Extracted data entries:
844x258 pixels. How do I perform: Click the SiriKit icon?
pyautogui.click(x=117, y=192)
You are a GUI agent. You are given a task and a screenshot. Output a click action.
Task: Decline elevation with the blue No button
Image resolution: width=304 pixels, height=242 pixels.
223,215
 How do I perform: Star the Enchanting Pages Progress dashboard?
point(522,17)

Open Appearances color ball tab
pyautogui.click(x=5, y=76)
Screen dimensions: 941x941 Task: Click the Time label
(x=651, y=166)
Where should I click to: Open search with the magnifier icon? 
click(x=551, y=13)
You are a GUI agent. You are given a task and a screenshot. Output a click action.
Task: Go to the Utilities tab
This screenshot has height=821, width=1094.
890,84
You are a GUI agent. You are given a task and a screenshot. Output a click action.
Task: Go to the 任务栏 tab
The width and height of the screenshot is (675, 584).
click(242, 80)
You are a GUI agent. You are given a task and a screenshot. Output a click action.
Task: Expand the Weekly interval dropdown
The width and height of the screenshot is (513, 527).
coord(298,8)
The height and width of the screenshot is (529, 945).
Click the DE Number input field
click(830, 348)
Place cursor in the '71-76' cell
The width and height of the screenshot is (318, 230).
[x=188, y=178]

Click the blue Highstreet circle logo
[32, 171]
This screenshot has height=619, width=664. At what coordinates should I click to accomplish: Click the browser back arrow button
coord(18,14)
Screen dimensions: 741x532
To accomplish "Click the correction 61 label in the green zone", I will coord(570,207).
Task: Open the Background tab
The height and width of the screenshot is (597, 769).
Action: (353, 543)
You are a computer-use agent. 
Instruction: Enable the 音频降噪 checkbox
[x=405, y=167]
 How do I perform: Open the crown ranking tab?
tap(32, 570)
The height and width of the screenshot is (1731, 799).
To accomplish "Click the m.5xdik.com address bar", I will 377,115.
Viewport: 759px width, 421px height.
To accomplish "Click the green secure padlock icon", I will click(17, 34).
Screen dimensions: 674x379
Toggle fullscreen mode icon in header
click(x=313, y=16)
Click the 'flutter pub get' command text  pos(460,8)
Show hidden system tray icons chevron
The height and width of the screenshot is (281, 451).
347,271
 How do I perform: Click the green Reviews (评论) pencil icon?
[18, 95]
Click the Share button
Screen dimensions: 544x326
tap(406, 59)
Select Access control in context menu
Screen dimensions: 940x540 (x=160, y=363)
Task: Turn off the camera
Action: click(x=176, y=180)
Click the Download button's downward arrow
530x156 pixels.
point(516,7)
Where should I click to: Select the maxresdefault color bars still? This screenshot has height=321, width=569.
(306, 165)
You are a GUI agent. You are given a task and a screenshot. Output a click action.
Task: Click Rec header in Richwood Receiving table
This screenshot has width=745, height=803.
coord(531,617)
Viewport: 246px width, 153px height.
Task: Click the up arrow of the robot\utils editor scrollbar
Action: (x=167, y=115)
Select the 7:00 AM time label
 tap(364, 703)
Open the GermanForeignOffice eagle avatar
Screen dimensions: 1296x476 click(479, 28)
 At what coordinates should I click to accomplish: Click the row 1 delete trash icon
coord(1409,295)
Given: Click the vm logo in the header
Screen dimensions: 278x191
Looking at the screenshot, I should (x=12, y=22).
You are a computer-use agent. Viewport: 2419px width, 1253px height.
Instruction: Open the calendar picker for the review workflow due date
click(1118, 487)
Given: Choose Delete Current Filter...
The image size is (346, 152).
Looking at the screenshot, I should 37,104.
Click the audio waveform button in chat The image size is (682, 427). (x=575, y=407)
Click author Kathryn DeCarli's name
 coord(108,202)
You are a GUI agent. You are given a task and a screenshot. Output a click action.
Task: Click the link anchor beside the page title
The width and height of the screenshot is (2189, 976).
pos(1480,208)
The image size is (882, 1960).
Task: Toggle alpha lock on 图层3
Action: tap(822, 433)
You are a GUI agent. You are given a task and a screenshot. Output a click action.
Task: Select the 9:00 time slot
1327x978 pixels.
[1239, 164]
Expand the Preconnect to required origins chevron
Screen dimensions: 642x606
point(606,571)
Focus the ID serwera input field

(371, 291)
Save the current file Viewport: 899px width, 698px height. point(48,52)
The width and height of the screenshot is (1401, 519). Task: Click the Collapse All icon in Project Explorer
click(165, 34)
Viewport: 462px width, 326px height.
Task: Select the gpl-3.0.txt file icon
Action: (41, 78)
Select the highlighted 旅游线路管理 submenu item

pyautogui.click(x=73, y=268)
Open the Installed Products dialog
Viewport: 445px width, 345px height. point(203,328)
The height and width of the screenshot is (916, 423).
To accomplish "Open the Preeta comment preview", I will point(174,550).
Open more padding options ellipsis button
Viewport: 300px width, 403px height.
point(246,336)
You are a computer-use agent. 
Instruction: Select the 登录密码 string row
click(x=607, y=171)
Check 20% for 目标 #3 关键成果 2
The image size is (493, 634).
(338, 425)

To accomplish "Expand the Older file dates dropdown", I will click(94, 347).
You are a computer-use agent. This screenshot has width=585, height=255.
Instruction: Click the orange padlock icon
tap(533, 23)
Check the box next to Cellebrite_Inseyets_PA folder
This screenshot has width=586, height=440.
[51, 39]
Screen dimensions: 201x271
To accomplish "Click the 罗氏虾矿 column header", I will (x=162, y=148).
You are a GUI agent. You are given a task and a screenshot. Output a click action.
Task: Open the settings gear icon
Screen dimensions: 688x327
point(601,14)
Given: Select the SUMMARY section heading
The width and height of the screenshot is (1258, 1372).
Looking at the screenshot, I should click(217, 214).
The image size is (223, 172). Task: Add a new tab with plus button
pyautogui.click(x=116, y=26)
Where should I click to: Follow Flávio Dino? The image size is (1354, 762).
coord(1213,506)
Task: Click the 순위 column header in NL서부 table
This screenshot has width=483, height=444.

§ **HOW TO COMPLETE THIS TASK**: The records must be given again in full, exactly as they were written.

§ **RESPONSE TO THIS TASK**:
844x258 pixels. How do I perform: Click the SiriKit icon?
pyautogui.click(x=117, y=192)
You are a GUI agent. You are given a task and a screenshot. Output a click action.
Task: Decline elevation with the blue No button
Image resolution: width=304 pixels, height=242 pixels.
223,215
 How do I perform: Star the Enchanting Pages Progress dashboard?
point(522,17)

Open Appearances color ball tab
pyautogui.click(x=5, y=76)
Screen dimensions: 941x941 Task: Click the Time label
(x=651, y=166)
Where should I click to: Open search with the magnifier icon? 
click(x=551, y=13)
You are a GUI agent. You are given a task and a screenshot. Output a click action.
Task: Go to the Utilities tab
This screenshot has height=821, width=1094.
890,84
You are a GUI agent. You are given a task and a screenshot. Output a click action.
Task: Go to the 任务栏 tab
The width and height of the screenshot is (675, 584).
click(242, 80)
You are a GUI agent. You are given a task and a screenshot. Output a click action.
Task: Expand the Weekly interval dropdown
The width and height of the screenshot is (513, 527).
coord(298,8)
The height and width of the screenshot is (529, 945).
Click the DE Number input field
click(830, 348)
Place cursor in the '71-76' cell
The width and height of the screenshot is (318, 230).
[x=188, y=178]

Click the blue Highstreet circle logo
[32, 171]
This screenshot has height=619, width=664. At what coordinates should I click to accomplish: Click the browser back arrow button
coord(18,14)
Screen dimensions: 741x532
To accomplish "Click the correction 61 label in the green zone", I will coord(570,207).
Task: Open the Background tab
The height and width of the screenshot is (597, 769).
Action: (353, 543)
You are a computer-use agent. 
Instruction: Enable the 音频降噪 checkbox
[x=405, y=167]
 How do I perform: Open the crown ranking tab?
tap(32, 570)
The height and width of the screenshot is (1731, 799).
To accomplish "Click the m.5xdik.com address bar", I will 377,115.
Viewport: 759px width, 421px height.
To accomplish "Click the green secure padlock icon", I will click(17, 34).
Screen dimensions: 674x379
Toggle fullscreen mode icon in header
click(x=313, y=16)
Click the 'flutter pub get' command text  pos(460,8)
Show hidden system tray icons chevron
The height and width of the screenshot is (281, 451).
347,271
 How do I perform: Click the green Reviews (评论) pencil icon?
[18, 95]
Click the Share button
Screen dimensions: 544x326
tap(406, 59)
Select Access control in context menu
Screen dimensions: 940x540 (x=160, y=363)
Task: Turn off the camera
Action: click(x=176, y=180)
Click the Download button's downward arrow
530x156 pixels.
point(516,7)
Where should I click to: Select the maxresdefault color bars still? This screenshot has height=321, width=569.
(306, 165)
You are a GUI agent. You are given a task and a screenshot. Output a click action.
Task: Click Rec header in Richwood Receiving table
This screenshot has width=745, height=803.
coord(531,617)
Viewport: 246px width, 153px height.
Task: Click the up arrow of the robot\utils editor scrollbar
Action: (x=167, y=115)
Select the 7:00 AM time label
 tap(364, 703)
Open the GermanForeignOffice eagle avatar
Screen dimensions: 1296x476 click(479, 28)
 At what coordinates should I click to accomplish: Click the row 1 delete trash icon
coord(1409,295)
Given: Click the vm logo in the header
Screen dimensions: 278x191
Looking at the screenshot, I should (x=12, y=22).
You are a computer-use agent. Viewport: 2419px width, 1253px height.
Instruction: Open the calendar picker for the review workflow due date
click(1118, 487)
Given: Choose Delete Current Filter...
The image size is (346, 152).
Looking at the screenshot, I should 37,104.
Click the audio waveform button in chat The image size is (682, 427). (x=575, y=407)
Click author Kathryn DeCarli's name
 coord(108,202)
You are a GUI agent. You are given a task and a screenshot. Output a click action.
Task: Click the link anchor beside the page title
The width and height of the screenshot is (2189, 976).
pos(1480,208)
The image size is (882, 1960).
Task: Toggle alpha lock on 图层3
Action: tap(822, 433)
You are a GUI agent. You are given a task and a screenshot. Output a click action.
Task: Select the 9:00 time slot
1327x978 pixels.
[1239, 164]
Expand the Preconnect to required origins chevron
Screen dimensions: 642x606
point(606,571)
Focus the ID serwera input field

(371, 291)
Save the current file Viewport: 899px width, 698px height. point(48,52)
The width and height of the screenshot is (1401, 519). Task: Click the Collapse All icon in Project Explorer
click(165, 34)
Viewport: 462px width, 326px height.
Task: Select the gpl-3.0.txt file icon
Action: (41, 78)
Select the highlighted 旅游线路管理 submenu item

pyautogui.click(x=73, y=268)
Open the Installed Products dialog
Viewport: 445px width, 345px height. point(203,328)
The height and width of the screenshot is (916, 423).
To accomplish "Open the Preeta comment preview", I will point(174,550).
Open more padding options ellipsis button
Viewport: 300px width, 403px height.
point(246,336)
You are a computer-use agent. 
Instruction: Select the 登录密码 string row
click(x=607, y=171)
Check 20% for 目标 #3 关键成果 2
The image size is (493, 634).
(338, 425)

To accomplish "Expand the Older file dates dropdown", I will click(94, 347).
You are a computer-use agent. This screenshot has width=585, height=255.
Instruction: Click the orange padlock icon
tap(533, 23)
Check the box next to Cellebrite_Inseyets_PA folder
This screenshot has width=586, height=440.
[51, 39]
Screen dimensions: 201x271
To accomplish "Click the 罗氏虾矿 column header", I will (x=162, y=148).
You are a GUI agent. You are given a task and a screenshot. Output a click action.
Task: Open the settings gear icon
Screen dimensions: 688x327
point(601,14)
Given: Select the SUMMARY section heading
The width and height of the screenshot is (1258, 1372).
Looking at the screenshot, I should click(217, 214).
The image size is (223, 172). Task: Add a new tab with plus button
pyautogui.click(x=116, y=26)
Where should I click to: Follow Flávio Dino? The image size is (1354, 762).
coord(1213,506)
Task: Click the 순위 column header in NL서부 table
This screenshot has width=483, height=444.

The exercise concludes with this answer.